%%
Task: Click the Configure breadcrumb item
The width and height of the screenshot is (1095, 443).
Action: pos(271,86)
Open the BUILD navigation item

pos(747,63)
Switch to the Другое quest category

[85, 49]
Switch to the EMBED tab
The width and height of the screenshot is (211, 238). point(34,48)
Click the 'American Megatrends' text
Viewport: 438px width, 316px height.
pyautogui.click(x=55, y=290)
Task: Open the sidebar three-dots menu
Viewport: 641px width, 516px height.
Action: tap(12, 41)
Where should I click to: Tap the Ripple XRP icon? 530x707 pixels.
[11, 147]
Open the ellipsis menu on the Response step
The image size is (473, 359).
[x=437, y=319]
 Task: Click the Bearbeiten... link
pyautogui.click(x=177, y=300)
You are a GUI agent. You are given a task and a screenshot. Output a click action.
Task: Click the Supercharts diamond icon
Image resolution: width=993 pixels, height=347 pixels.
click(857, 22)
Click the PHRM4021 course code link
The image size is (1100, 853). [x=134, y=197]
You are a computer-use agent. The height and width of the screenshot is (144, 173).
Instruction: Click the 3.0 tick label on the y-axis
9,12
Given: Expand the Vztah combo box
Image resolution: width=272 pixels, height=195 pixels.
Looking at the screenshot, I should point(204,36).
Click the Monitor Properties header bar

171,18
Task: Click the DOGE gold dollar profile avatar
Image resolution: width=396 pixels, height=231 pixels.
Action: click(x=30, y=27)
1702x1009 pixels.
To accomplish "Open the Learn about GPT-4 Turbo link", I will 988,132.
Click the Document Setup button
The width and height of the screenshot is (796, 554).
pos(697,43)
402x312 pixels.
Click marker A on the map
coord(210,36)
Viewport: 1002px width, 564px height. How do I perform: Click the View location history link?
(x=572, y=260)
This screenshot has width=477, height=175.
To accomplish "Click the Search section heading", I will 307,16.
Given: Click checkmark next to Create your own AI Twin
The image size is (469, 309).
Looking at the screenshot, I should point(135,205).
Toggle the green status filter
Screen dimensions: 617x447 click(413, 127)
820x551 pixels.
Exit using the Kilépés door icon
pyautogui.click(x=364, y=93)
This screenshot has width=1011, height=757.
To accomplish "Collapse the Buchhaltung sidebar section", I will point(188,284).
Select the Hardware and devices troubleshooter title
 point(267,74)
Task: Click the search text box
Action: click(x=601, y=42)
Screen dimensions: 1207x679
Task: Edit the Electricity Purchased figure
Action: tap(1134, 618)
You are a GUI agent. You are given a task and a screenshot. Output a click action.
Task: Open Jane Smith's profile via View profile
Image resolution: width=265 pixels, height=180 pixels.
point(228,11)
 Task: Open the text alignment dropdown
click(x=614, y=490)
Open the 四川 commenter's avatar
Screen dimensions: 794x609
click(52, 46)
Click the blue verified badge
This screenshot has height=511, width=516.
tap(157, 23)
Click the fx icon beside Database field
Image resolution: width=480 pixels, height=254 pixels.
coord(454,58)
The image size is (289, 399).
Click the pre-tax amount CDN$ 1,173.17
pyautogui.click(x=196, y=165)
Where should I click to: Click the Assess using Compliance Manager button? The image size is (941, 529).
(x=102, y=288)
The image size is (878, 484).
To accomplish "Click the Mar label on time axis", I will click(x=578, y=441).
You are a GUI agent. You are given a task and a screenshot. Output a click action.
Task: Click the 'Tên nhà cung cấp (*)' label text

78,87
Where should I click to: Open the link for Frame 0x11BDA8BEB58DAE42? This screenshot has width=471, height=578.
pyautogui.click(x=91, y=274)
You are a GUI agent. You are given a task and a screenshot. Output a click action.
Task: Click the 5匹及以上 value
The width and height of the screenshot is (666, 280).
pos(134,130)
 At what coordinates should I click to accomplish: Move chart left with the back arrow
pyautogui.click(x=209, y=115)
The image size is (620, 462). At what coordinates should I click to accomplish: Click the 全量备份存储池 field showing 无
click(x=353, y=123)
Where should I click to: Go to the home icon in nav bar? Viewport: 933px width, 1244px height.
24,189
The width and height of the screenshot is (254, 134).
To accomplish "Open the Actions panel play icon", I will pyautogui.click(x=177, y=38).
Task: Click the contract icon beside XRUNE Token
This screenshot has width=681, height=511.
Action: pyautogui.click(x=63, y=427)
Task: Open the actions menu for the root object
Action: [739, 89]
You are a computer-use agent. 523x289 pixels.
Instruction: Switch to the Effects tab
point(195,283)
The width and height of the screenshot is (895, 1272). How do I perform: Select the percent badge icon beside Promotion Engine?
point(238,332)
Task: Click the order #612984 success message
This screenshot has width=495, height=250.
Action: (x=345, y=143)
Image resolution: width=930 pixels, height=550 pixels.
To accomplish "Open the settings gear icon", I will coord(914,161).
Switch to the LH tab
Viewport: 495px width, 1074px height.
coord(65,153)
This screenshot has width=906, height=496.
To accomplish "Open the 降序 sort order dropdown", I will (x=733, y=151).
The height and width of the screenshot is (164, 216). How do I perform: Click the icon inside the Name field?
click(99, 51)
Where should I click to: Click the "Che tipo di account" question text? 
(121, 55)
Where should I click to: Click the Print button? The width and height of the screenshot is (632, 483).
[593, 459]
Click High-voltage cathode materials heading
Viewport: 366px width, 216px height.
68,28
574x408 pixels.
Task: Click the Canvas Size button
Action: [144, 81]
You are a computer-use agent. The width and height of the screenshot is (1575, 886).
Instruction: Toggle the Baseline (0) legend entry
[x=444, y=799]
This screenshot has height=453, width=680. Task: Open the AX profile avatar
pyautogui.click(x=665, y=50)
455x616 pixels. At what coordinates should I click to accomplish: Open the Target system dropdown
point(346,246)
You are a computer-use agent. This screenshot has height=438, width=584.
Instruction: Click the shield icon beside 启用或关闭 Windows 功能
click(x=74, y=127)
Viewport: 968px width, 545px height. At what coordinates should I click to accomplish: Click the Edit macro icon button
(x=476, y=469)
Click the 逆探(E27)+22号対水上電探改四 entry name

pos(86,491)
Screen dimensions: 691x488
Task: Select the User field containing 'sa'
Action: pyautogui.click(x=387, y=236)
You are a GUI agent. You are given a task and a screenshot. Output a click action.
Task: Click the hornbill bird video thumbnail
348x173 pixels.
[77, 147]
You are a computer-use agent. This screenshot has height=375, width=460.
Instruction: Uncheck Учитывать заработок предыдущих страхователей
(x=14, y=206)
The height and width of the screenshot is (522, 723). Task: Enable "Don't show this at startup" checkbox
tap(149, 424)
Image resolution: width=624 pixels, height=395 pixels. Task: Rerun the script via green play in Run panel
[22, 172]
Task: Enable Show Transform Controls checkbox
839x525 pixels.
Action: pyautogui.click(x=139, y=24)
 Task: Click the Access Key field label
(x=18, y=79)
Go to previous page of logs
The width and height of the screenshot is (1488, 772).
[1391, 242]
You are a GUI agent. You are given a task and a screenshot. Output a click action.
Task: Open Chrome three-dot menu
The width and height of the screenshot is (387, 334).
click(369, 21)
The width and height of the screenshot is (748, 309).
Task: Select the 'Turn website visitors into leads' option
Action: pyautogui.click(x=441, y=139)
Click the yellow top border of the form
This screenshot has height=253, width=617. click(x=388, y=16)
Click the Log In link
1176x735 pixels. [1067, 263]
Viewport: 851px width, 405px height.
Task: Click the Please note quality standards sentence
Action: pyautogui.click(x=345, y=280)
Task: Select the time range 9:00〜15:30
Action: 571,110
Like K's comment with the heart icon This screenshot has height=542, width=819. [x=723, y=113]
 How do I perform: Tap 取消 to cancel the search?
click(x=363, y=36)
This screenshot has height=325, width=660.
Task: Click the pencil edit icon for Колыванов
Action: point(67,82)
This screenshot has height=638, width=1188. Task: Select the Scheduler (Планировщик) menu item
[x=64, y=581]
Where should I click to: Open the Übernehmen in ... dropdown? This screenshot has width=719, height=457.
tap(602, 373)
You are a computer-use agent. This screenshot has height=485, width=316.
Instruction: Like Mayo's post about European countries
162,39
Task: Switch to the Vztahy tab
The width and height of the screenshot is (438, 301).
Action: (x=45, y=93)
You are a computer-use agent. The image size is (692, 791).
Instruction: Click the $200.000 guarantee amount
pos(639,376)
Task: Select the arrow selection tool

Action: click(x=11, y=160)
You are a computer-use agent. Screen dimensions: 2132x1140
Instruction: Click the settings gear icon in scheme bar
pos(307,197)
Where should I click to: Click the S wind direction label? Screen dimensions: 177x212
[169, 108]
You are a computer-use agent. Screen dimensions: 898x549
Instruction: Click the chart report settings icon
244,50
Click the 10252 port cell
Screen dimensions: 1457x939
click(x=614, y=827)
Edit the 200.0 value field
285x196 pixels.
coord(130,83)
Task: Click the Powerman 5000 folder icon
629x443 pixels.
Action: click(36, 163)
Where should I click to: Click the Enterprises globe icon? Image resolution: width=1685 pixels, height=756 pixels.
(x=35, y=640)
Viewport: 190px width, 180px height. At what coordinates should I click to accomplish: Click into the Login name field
%%
Brief » Only the lines from the one containing "Instruction: Click the $200.000" to the end of the listing belong in the output, each reproduced exactly.

Solution to this problem »
Instruction: Click the $200.000 guarantee amount
pos(639,376)
Task: Select the arrow selection tool

Action: click(x=11, y=160)
You are a computer-use agent. Screen dimensions: 2132x1140
Instruction: Click the settings gear icon in scheme bar
pos(307,197)
Where should I click to: Click the S wind direction label? Screen dimensions: 177x212
[169, 108]
You are a computer-use agent. Screen dimensions: 898x549
Instruction: Click the chart report settings icon
244,50
Click the 10252 port cell
Screen dimensions: 1457x939
click(x=614, y=827)
Edit the 200.0 value field
285x196 pixels.
coord(130,83)
Task: Click the Powerman 5000 folder icon
629x443 pixels.
Action: click(36, 163)
Where should I click to: Click the Enterprises globe icon? Image resolution: width=1685 pixels, height=756 pixels.
(x=35, y=640)
Viewport: 190px width, 180px height. At what coordinates should I click to accomplish: Click into the Login name field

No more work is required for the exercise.